→ **GOAL OF THE EXERCISE**
Whenever a line below includes the string "computer", show it.

→ **MATERIAL PROVIDED**
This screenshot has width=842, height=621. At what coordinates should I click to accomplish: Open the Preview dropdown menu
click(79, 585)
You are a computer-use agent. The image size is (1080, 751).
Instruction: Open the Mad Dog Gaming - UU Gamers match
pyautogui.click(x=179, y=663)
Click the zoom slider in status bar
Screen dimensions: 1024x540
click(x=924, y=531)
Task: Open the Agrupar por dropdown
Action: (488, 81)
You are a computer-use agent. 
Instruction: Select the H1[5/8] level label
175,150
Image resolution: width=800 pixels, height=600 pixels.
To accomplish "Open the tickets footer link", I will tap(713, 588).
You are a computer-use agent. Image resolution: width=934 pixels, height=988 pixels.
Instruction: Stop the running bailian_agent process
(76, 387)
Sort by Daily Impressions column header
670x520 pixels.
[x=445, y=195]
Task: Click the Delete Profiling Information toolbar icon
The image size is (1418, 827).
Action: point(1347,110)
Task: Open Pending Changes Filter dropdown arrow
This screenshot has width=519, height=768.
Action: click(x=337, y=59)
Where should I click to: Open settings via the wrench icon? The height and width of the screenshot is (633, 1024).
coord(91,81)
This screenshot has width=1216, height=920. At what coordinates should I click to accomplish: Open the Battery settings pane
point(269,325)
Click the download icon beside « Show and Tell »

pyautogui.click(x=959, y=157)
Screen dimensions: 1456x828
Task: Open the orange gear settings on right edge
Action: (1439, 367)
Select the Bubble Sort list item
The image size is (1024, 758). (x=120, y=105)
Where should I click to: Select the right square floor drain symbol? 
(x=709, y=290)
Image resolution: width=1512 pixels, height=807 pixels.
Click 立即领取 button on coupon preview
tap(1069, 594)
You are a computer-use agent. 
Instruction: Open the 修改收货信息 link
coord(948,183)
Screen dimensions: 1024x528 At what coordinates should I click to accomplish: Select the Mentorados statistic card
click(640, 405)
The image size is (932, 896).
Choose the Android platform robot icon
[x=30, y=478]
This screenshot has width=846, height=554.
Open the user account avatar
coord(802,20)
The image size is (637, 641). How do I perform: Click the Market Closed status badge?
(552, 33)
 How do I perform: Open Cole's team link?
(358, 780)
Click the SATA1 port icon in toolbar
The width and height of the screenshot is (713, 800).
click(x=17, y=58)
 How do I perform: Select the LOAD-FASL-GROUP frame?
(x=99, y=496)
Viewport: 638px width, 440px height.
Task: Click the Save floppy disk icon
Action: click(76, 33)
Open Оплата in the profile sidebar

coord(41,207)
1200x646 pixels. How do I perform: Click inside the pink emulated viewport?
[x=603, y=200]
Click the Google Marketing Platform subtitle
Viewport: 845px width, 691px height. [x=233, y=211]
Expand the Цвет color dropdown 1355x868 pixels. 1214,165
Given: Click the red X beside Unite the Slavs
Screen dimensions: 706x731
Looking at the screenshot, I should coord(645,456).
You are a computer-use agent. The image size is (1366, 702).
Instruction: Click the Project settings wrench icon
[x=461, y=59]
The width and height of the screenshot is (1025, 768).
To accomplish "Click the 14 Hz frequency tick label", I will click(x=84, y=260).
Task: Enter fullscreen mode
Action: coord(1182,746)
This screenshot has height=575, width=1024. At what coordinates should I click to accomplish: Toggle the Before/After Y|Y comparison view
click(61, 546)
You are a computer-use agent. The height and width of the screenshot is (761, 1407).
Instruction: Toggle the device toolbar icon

→ **RESPONSE TO THIS EXERCISE**
You are a computer-use agent. The image size is (1080, 751).
You are a computer-use agent. 
You are a computer-use agent. Image resolution: width=934 pixels, height=988 pixels.
You are a computer-use agent. 
You are a computer-use agent. The image size is (1366, 702).
You are a computer-use agent. The height and width of the screenshot is (761, 1407).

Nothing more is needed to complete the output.